§ **WHAT NEEDS TO BE DONE**
Each line below from the one containing "Open the three-dot overflow menu" through the one containing "The width and height of the screenshot is (650, 400)." should be output exactly as it stands, and no other line should appear.

§ **DATA PROVIDED**
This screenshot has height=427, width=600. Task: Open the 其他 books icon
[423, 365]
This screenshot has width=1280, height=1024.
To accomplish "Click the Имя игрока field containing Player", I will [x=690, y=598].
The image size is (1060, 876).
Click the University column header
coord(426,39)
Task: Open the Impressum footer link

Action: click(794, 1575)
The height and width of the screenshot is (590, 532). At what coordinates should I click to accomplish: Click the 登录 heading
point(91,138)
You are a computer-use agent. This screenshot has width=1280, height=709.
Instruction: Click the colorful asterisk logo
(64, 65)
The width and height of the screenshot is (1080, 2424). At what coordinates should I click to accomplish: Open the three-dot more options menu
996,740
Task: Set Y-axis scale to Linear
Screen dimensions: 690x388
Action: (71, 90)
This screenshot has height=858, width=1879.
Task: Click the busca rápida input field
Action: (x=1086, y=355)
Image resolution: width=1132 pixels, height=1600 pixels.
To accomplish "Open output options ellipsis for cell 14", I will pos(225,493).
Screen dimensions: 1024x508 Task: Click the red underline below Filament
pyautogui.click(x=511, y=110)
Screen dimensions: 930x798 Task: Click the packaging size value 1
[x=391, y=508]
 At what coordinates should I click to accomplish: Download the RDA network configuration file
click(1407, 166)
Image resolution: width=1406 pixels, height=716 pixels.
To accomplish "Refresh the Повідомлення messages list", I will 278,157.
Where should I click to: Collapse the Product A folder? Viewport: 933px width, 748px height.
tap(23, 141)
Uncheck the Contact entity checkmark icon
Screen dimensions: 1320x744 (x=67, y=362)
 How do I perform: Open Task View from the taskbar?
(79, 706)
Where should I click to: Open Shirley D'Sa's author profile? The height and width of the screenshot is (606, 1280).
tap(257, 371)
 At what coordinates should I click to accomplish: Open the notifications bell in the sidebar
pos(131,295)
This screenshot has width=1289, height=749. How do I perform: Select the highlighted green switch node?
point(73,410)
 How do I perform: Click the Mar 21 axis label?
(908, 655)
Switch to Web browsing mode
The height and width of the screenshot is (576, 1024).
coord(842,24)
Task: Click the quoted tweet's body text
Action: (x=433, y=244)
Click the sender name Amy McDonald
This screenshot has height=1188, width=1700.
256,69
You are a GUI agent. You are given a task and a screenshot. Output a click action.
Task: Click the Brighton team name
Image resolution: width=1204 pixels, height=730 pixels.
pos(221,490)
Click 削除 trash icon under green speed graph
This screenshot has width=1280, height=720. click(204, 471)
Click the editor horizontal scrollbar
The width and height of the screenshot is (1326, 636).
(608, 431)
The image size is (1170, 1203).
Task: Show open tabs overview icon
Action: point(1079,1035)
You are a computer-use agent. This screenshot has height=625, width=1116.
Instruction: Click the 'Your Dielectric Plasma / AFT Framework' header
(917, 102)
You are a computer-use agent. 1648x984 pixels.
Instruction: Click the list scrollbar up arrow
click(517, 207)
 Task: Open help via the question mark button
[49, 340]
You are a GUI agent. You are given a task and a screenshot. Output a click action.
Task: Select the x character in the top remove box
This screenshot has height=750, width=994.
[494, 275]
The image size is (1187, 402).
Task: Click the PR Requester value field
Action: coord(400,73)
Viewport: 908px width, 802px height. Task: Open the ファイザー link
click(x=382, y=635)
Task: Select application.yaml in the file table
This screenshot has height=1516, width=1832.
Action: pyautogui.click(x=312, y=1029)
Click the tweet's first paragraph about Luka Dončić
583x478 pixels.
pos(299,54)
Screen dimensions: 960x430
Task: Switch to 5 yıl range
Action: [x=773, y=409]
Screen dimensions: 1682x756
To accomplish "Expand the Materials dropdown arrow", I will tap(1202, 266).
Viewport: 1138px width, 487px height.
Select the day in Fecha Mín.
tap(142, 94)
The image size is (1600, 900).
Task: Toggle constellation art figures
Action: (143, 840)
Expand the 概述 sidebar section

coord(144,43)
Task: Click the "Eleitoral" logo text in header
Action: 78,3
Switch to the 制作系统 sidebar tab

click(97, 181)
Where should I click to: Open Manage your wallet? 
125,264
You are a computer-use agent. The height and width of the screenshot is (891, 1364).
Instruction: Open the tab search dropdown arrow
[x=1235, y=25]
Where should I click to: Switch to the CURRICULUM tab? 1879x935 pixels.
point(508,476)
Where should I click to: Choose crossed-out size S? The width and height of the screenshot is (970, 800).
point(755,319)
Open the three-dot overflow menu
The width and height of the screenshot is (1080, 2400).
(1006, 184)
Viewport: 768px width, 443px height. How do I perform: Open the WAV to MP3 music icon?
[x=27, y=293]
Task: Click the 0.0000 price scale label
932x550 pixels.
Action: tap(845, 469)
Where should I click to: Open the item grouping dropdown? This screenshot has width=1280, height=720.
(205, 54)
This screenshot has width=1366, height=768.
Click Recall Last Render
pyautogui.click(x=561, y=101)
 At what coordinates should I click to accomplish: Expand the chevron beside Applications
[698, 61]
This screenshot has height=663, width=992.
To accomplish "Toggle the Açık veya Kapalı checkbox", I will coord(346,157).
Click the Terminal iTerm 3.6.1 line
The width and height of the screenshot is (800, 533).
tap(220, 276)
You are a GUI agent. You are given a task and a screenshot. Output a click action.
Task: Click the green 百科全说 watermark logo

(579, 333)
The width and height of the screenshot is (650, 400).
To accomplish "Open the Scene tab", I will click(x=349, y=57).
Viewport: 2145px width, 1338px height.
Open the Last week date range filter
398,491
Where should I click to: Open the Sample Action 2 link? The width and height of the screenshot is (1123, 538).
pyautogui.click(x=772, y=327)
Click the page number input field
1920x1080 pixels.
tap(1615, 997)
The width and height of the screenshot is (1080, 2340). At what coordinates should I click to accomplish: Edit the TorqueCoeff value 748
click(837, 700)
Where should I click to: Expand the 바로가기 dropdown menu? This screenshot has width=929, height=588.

§ **TASK ANSWER**
Open the three-dot overflow menu
The width and height of the screenshot is (1080, 2400).
(1006, 184)
Viewport: 768px width, 443px height. How do I perform: Open the WAV to MP3 music icon?
[x=27, y=293]
Task: Click the 0.0000 price scale label
932x550 pixels.
Action: tap(845, 469)
Where should I click to: Open the item grouping dropdown? This screenshot has width=1280, height=720.
(205, 54)
This screenshot has width=1366, height=768.
Click Recall Last Render
pyautogui.click(x=561, y=101)
 At what coordinates should I click to accomplish: Expand the chevron beside Applications
[698, 61]
This screenshot has height=663, width=992.
To accomplish "Toggle the Açık veya Kapalı checkbox", I will coord(346,157).
Click the Terminal iTerm 3.6.1 line
The width and height of the screenshot is (800, 533).
tap(220, 276)
You are a GUI agent. You are given a task and a screenshot. Output a click action.
Task: Click the green 百科全说 watermark logo

(579, 333)
The width and height of the screenshot is (650, 400).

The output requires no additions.